The dataset is divided into two primary folders: Code and Data. Further details are given below.
OVERVIEW
Codes
- Create_Radar_Input: written in Python.
- Model_v6_SP: written in Python.
- RadarDataMissingCode: written in Python.
- Stage_and_Gauge_data_Pre_Processing: written in Python.
Data
- Radar: Dual Polarization S-band Doppler weather radar (SPOL); Quantitative precipitation estimation (QPE) is generated every 5 minutes during rain (operational mode); estimated rainfall is summed over 10-minute intervals. When it isn't raining, the SPOL radar runs every 15 minutes in surveillance mode. Source: São Paulo Flood Alert System (Sistema de Alerta a Inundações de São Paulo - SAISP).
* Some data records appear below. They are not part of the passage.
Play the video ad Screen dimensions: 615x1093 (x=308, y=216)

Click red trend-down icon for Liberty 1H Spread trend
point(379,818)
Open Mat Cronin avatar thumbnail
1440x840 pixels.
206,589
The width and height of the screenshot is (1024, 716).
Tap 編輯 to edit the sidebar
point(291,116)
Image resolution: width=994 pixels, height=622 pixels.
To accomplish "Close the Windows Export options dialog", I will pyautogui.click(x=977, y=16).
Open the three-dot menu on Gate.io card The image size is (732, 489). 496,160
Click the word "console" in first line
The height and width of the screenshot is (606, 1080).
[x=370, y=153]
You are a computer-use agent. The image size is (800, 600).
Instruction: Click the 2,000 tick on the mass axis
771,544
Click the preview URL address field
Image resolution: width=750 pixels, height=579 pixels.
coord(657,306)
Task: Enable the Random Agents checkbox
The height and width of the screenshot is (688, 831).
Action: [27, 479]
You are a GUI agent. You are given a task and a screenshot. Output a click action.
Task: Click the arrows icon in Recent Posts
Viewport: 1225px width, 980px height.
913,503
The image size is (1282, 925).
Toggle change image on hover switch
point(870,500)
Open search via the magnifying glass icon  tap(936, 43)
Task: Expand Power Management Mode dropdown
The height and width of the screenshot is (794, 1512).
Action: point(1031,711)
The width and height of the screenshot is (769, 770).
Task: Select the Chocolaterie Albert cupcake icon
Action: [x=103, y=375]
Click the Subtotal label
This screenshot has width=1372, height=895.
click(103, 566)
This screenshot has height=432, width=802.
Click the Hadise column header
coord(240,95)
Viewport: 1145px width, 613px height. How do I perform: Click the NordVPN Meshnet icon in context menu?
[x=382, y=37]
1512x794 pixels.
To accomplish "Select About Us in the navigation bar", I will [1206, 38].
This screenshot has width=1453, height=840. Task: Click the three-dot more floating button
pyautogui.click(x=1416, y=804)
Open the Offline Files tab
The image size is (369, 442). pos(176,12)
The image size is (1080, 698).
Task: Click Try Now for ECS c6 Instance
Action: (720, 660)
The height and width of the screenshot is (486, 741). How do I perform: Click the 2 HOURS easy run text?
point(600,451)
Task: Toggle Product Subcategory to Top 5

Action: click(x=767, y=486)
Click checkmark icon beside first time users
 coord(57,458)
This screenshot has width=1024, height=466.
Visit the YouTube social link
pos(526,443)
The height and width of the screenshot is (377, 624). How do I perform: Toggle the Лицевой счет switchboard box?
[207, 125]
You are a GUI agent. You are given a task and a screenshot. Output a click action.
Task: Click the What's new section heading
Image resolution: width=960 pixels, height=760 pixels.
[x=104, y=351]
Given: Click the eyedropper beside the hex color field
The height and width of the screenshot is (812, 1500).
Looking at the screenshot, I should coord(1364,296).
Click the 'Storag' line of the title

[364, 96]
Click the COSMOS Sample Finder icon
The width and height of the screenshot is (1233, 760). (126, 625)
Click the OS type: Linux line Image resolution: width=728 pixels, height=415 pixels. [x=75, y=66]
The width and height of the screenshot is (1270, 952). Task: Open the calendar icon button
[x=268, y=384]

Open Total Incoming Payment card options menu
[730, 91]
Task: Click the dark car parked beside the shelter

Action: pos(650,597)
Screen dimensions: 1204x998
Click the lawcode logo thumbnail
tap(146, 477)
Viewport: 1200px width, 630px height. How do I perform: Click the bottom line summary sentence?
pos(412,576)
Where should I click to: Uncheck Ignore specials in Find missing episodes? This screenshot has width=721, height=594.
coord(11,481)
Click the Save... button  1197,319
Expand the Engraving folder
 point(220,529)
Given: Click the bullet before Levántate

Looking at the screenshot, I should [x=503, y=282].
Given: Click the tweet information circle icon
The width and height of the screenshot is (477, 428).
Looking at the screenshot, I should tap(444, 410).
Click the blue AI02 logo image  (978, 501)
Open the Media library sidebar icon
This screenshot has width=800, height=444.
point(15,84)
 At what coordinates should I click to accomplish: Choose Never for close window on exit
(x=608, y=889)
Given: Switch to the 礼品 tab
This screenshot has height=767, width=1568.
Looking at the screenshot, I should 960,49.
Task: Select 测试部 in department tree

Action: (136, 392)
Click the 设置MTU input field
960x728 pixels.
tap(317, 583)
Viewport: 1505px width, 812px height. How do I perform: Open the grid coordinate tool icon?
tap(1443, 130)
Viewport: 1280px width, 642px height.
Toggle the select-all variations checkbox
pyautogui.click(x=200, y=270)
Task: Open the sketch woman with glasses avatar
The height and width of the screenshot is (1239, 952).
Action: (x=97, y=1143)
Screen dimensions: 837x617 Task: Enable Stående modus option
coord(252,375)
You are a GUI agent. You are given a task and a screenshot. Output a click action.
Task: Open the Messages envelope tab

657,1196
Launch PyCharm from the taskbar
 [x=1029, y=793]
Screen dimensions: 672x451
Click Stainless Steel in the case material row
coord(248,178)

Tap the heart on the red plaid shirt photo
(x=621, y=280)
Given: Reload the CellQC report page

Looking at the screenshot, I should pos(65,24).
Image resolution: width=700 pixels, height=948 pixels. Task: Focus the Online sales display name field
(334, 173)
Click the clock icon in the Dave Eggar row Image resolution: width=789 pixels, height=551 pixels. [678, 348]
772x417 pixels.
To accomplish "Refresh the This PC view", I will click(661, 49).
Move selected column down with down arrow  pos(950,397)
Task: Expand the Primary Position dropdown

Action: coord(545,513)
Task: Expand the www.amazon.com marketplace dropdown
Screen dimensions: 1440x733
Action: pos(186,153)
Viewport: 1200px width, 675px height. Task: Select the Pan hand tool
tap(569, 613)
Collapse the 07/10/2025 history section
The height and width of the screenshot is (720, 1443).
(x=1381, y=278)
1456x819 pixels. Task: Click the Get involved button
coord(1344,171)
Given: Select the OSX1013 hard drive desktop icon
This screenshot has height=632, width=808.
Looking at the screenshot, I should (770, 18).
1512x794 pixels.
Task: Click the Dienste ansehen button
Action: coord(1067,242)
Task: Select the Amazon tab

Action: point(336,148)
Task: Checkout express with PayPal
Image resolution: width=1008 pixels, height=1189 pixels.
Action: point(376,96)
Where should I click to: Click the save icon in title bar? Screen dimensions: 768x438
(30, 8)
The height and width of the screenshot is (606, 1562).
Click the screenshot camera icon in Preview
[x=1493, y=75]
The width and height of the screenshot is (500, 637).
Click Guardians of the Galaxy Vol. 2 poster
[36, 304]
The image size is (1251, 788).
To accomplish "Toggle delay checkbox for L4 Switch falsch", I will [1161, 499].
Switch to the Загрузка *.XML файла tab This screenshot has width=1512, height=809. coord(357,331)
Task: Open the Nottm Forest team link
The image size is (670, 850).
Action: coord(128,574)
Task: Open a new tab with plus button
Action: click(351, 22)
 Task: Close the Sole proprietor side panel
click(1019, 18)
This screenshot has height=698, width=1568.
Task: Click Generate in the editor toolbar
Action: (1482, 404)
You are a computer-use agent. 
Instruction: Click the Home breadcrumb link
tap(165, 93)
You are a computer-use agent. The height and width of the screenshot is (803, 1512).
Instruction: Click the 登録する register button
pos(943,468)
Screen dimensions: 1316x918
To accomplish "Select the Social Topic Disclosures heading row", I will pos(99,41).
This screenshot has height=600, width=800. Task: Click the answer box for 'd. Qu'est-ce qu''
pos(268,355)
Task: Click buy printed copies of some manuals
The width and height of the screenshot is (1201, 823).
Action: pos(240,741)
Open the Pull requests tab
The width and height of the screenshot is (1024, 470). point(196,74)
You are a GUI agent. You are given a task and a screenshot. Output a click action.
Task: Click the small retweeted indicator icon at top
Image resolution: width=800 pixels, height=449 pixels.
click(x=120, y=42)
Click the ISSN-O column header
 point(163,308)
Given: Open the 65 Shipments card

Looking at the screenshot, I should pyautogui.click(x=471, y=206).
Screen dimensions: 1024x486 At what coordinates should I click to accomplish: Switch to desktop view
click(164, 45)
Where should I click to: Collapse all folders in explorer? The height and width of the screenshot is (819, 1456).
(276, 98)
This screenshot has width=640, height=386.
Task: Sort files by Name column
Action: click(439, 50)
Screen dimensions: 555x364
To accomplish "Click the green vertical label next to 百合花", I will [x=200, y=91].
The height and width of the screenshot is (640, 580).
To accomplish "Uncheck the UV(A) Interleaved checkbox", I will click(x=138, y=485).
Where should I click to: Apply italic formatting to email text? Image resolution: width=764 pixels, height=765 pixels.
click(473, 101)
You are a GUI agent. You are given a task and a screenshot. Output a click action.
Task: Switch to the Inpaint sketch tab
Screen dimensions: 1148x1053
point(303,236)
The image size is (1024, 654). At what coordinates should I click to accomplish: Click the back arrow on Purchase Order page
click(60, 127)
- SHP: rainfall gauge stations (point), station 413 - stage (point), radar location (point) and coverage (polygon), Tamanduateí River (line), supplementary hydrography - tributaries (line), and Tamanduateí River Watershed (polygon). Coordinate Reference System (CRS): EPSG 31983 - SIRGAS 2000 / UTM zone 23S.
- Telemetric_Time_Series: raw rainfall and stage; collected at 10-minute intervals. Source: São Paulo Flood Alert System (Sistema de Alerta a Inundações de São Paulo - SAISP).
- RainGauges: rainfall and stage from 04/01/2015 to 03/29/2025; collected at 10-minute intervals.
DETAILED DESCRIPTION
1 Folder: Code
This folder includes four different codes for data processing.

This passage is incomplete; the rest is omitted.